Tuesday, June 7, 2011

Further Adventures of a Techno-tard

Last week my husbands' computer took one last breathe and died.  We mourned appropriately and decided to get along with one computer...however, John, my husband, must have "crash computer" fingers or something. I have never had a problem with the dreaded blue screens that he had when he booted up...but after using my computer for only three days, he managed to get two of those awful screens on my set up.  We decided that it was time for a new technological baby in our house, so we traipsed off to Best Buy to hopefully find a geek that spoke English that we understood.

Why are there never salespeople for techy stuff that are past their twenties?  I always feel so old when I have to buy some techy equipment.  Of course, I am old, but I do hate feeling that way.  There was a woman in the geek squad area and she worked there and she had to be pushing 60, and I thought she got lost from accounting or the steno pool...she really looked out of place. Whoa - slap my face for promoting age discrimination...I do apologize.

Anyone who knows me, or reads my blogs, knows how much I not only hate change, but tie that in with something to do with technology and I am not a happy camper.  So this last week has not been a pleasant one in our house, either for me or my husband.  I have been at the screen way too many hours and if he wanted to eat, he had to cook...not his favorite past time.  Right now, he's steaming the floors, please don't anyone tell him that I am having fun writing my blog, not slaving over this d... machine trying to make it do what I want.

Why is it that in making things bigger and better, the creators assume that we know how to bridge the gaps from old to new - or we are willing to discard the old and fully embrace the new?   Hey, I'm almost waxing philosophy here - heavens forbid. In any case, I used AOL...and as most of you must know, only the least geekest among us use that, but, in my defense, I started using that when it was about all that was available and  I am not now changing my email that is printed and stored everywhere and with everyone that I know.  I had a huge contact list, divided into very logical divisions so I could send "sale" mail when I wanted to, contact a couple of groups I belong to, family, different groups of friends, etc. etc. So I go into AOL the other day and they no longer have groups - so all my contacts, probably more than a thousand are all together, and a vast majority I have no idea who they are or where they belong.  There is no fixing something like that - and it not only makes me irrationally angry ( there's a better word, but I hate to be vulgar in my blog) but it really mucks up one of my main means of promoting my jewelry studio. Maybe if I'd know ahead of time, I could have somehow coped with it, going so far as purchasing some softwear where I could have entered these lists and then had them downloaded when my info was brought from the old to the new.

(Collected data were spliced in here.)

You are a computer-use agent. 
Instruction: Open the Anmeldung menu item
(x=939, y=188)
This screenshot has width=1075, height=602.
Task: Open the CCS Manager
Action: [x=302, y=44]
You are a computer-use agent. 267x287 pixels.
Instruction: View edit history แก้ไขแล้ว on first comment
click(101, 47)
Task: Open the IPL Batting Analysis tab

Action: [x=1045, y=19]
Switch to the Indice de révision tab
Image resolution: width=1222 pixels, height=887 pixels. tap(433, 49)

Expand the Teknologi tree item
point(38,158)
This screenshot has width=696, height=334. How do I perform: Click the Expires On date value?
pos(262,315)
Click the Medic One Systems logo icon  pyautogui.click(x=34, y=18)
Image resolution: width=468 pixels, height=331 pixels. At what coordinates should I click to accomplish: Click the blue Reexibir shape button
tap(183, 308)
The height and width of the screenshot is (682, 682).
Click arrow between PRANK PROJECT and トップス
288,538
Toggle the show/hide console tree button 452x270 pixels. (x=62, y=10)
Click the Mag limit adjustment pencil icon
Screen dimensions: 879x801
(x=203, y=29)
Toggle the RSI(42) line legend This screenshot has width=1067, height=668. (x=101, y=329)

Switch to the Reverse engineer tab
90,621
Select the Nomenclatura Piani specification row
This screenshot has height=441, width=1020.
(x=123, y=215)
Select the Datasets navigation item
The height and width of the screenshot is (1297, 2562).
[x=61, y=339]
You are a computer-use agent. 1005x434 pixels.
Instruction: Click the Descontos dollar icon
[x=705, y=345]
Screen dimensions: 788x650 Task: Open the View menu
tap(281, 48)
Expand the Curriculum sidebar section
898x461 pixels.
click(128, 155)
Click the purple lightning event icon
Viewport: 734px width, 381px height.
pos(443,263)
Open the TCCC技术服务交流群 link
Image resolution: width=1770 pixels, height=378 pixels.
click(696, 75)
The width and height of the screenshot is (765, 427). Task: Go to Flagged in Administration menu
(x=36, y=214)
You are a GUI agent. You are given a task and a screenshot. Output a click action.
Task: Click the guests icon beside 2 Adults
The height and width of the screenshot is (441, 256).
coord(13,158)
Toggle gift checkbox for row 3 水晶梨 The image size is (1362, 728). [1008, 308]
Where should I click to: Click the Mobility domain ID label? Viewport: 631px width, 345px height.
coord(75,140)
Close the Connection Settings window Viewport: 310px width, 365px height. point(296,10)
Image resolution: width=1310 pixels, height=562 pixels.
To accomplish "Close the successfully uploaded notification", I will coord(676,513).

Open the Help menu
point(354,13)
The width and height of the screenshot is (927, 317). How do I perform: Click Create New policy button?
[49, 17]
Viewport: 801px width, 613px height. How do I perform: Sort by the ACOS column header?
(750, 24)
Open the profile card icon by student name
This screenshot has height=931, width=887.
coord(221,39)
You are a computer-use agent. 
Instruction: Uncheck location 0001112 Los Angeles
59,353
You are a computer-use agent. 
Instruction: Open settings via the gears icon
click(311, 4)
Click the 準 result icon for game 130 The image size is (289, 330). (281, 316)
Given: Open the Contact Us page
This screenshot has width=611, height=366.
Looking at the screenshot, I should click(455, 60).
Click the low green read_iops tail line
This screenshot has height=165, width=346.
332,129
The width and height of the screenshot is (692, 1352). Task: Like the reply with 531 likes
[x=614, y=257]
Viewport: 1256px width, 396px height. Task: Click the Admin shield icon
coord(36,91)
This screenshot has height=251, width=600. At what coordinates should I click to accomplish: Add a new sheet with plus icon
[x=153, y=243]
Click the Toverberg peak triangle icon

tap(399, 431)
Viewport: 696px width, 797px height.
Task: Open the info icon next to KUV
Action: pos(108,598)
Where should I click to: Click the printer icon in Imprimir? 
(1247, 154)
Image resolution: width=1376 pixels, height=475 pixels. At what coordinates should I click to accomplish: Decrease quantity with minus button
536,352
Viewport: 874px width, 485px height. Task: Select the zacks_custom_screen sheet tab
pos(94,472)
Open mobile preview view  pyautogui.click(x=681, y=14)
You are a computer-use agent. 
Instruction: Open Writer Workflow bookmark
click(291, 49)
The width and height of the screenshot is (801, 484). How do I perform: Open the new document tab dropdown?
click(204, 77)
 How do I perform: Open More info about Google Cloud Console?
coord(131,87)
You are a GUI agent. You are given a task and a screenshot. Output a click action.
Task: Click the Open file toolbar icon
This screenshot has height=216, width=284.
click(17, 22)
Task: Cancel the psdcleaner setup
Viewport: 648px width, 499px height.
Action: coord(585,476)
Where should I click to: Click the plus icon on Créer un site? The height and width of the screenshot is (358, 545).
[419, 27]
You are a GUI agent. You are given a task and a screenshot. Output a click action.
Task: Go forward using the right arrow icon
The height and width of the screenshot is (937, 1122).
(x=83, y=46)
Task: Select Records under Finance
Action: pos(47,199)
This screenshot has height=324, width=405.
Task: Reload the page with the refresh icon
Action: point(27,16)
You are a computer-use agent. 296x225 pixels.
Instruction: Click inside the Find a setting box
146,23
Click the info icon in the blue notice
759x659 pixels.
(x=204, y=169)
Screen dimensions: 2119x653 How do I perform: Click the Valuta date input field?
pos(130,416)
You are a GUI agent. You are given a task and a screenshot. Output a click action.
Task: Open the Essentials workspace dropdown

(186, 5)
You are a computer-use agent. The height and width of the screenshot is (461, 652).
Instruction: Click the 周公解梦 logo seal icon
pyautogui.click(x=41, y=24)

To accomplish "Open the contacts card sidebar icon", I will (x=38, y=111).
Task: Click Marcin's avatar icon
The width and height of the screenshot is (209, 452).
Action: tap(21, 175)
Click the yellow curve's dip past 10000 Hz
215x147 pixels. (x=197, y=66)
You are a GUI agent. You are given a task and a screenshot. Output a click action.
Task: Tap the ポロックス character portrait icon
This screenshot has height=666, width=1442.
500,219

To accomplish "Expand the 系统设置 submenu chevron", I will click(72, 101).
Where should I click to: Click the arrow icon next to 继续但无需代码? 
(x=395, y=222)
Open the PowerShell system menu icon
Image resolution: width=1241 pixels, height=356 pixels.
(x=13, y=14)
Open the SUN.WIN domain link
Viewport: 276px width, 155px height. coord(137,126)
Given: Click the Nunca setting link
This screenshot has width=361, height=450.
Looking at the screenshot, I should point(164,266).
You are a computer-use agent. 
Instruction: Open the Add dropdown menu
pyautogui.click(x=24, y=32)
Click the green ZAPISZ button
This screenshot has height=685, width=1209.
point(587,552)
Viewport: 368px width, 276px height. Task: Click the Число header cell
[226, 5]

Maybe I am not non techy - maybe I am anti-techy. Something  that is supposed to make our lives simpler and more organized and easier, should not present the problems that it does.  I realize that I am pretty clueless when it comes to this stuff, but how in hell should I know that my groupings were about to dissappear....was this an educational gap? Should I have known this intuitively?  I knew I was going to continue to use AOL for my mail and I assumed my groupings would be along for the ride.  I don't think I would be as upset as I am if I had any idea how to fix it....ah well, it's done, on to the next adventure.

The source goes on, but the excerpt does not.